• DATA FOR THIS EXERCISE:

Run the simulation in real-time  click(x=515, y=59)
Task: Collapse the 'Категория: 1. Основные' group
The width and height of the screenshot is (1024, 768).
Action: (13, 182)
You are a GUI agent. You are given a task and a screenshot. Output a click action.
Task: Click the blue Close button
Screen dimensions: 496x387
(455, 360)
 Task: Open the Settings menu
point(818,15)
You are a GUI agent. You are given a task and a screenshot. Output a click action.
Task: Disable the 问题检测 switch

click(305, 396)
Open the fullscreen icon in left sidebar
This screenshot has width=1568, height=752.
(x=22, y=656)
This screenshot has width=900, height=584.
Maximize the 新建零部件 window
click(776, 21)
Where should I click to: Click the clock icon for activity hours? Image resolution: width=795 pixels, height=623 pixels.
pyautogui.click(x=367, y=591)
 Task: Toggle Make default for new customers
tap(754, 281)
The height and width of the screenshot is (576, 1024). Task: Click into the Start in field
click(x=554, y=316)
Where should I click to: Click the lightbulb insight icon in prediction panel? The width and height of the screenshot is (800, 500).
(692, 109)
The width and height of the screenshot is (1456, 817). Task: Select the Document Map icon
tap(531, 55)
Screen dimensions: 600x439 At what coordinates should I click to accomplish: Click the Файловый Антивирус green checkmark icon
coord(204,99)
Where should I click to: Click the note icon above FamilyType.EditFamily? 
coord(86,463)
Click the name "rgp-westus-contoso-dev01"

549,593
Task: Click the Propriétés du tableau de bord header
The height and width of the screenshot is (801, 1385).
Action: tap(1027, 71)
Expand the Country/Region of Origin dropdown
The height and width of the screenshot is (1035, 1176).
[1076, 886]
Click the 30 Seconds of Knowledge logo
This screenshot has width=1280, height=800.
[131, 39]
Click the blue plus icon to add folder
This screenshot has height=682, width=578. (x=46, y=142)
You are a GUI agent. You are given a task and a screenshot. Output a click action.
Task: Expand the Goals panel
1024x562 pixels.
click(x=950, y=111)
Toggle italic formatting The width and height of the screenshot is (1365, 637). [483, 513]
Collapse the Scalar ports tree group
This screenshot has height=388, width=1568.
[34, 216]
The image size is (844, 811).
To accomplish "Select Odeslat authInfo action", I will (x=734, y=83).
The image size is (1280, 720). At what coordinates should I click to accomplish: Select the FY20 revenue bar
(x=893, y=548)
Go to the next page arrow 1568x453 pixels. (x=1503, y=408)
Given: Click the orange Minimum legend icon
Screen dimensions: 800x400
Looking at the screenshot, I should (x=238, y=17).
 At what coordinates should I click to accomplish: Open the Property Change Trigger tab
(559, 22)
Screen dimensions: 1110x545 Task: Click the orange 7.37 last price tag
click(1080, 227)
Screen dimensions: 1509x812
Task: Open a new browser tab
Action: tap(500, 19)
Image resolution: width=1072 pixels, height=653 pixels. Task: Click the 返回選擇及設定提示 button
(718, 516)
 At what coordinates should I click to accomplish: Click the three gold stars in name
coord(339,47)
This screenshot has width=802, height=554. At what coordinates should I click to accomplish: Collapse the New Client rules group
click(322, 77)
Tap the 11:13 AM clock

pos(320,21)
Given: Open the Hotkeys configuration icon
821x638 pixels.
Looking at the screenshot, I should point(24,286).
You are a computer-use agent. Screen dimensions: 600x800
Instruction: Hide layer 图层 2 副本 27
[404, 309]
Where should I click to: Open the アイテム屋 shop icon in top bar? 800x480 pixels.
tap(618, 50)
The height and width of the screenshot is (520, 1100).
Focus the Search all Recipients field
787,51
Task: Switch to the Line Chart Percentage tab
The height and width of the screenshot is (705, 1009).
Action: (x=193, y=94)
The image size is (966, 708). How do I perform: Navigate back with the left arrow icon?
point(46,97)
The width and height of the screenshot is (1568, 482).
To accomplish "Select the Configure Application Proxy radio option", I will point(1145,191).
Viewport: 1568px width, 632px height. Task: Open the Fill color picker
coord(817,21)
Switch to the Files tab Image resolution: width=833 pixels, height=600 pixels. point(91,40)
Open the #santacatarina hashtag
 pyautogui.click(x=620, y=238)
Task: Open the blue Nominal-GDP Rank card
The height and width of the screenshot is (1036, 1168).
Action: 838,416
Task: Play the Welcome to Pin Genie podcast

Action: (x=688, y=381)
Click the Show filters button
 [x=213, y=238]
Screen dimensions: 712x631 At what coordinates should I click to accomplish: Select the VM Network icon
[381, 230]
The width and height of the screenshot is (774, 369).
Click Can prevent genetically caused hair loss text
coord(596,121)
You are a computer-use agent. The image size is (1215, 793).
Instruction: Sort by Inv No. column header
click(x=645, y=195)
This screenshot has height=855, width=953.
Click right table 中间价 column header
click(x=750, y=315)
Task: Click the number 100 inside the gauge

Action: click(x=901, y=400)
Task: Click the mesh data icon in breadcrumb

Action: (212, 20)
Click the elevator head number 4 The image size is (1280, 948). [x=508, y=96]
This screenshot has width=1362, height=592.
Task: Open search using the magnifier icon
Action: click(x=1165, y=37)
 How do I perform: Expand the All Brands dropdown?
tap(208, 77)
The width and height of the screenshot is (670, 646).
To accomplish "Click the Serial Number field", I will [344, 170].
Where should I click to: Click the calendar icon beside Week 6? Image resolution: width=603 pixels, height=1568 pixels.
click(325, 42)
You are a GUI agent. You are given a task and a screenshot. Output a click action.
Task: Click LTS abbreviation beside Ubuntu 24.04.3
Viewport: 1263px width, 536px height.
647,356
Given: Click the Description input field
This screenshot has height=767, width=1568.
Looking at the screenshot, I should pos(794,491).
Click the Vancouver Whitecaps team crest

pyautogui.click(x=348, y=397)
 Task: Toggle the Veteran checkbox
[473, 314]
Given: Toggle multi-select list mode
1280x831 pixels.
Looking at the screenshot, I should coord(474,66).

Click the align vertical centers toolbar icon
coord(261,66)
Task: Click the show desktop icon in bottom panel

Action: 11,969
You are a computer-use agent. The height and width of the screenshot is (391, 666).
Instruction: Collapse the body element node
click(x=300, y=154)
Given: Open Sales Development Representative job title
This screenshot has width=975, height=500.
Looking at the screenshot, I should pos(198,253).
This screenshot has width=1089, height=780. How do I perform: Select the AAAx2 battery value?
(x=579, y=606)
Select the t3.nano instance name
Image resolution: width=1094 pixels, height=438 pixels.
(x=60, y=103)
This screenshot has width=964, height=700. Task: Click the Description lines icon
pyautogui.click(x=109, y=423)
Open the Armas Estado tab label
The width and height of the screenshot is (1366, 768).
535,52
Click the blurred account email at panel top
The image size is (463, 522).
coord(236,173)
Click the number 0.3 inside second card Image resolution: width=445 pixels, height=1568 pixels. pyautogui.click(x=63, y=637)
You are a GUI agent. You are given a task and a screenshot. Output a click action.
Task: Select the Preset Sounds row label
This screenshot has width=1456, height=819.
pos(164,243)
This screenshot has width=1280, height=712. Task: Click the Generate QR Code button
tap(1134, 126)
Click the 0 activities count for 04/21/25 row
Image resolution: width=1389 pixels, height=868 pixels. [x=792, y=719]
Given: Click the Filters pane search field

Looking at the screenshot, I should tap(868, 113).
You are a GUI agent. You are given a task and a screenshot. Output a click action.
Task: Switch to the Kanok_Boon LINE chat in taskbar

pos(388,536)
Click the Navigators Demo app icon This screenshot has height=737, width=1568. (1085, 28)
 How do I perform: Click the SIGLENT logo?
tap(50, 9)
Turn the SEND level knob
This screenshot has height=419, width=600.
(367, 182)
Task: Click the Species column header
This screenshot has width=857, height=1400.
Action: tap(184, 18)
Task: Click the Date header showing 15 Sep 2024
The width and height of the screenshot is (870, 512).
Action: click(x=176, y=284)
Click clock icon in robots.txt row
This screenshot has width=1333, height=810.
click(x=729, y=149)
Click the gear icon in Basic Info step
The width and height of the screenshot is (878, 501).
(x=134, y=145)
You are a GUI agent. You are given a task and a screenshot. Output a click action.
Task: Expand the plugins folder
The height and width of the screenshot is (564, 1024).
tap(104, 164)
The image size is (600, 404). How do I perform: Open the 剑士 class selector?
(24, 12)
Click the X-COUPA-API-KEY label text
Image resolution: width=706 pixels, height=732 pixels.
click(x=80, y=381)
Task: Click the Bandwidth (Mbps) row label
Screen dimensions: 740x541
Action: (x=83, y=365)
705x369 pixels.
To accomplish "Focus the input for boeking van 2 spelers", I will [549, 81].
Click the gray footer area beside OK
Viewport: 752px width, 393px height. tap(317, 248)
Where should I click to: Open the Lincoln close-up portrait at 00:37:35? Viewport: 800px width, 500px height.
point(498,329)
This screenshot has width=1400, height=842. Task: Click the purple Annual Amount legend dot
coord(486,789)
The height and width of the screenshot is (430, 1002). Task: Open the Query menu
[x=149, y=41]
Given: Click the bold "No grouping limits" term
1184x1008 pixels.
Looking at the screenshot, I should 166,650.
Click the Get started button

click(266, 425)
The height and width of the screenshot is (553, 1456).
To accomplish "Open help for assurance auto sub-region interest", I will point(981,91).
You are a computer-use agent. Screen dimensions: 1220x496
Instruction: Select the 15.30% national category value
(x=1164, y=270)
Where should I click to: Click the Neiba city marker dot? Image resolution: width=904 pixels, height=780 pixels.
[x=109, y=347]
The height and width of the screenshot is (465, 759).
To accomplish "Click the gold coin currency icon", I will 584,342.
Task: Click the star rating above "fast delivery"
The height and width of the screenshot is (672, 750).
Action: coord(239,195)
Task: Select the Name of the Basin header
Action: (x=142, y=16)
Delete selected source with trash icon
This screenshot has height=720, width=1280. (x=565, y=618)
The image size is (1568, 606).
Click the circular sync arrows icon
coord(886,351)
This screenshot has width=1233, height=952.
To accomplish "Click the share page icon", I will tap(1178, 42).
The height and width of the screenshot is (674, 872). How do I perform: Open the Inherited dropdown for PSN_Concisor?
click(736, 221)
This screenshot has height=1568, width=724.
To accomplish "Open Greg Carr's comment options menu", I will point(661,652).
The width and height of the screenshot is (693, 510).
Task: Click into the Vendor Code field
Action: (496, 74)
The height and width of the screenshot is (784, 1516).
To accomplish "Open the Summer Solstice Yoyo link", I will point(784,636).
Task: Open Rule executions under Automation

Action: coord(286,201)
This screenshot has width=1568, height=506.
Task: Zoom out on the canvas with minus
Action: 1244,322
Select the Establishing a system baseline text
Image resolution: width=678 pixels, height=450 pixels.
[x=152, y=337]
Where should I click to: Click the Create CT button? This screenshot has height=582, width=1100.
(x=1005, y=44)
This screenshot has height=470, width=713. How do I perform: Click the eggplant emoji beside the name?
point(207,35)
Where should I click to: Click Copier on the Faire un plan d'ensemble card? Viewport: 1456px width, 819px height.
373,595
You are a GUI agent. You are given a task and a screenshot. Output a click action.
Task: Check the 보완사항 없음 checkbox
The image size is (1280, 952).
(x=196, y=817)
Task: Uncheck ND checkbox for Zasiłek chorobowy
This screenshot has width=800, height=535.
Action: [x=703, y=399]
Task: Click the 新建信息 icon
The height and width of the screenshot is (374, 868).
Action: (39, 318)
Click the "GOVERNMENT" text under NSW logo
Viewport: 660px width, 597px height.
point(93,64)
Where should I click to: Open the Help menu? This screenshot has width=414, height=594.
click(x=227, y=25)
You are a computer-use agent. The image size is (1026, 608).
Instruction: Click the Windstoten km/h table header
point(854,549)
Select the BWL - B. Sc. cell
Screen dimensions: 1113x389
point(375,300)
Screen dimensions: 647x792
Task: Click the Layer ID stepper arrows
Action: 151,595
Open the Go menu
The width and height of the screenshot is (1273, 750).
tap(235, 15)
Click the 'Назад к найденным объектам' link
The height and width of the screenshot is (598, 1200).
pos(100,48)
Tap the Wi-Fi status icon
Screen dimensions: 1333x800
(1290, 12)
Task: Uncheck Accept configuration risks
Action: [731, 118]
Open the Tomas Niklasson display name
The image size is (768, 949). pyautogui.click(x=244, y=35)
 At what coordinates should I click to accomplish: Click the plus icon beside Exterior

• PROBLEM STATEMENT: Please copy out each line of the material that holds the string "page".

• TASK ANSWER:
Go to the next page arrow 1568x453 pixels. (x=1503, y=408)
To accomplish "Click the share page icon", I will tap(1178, 42).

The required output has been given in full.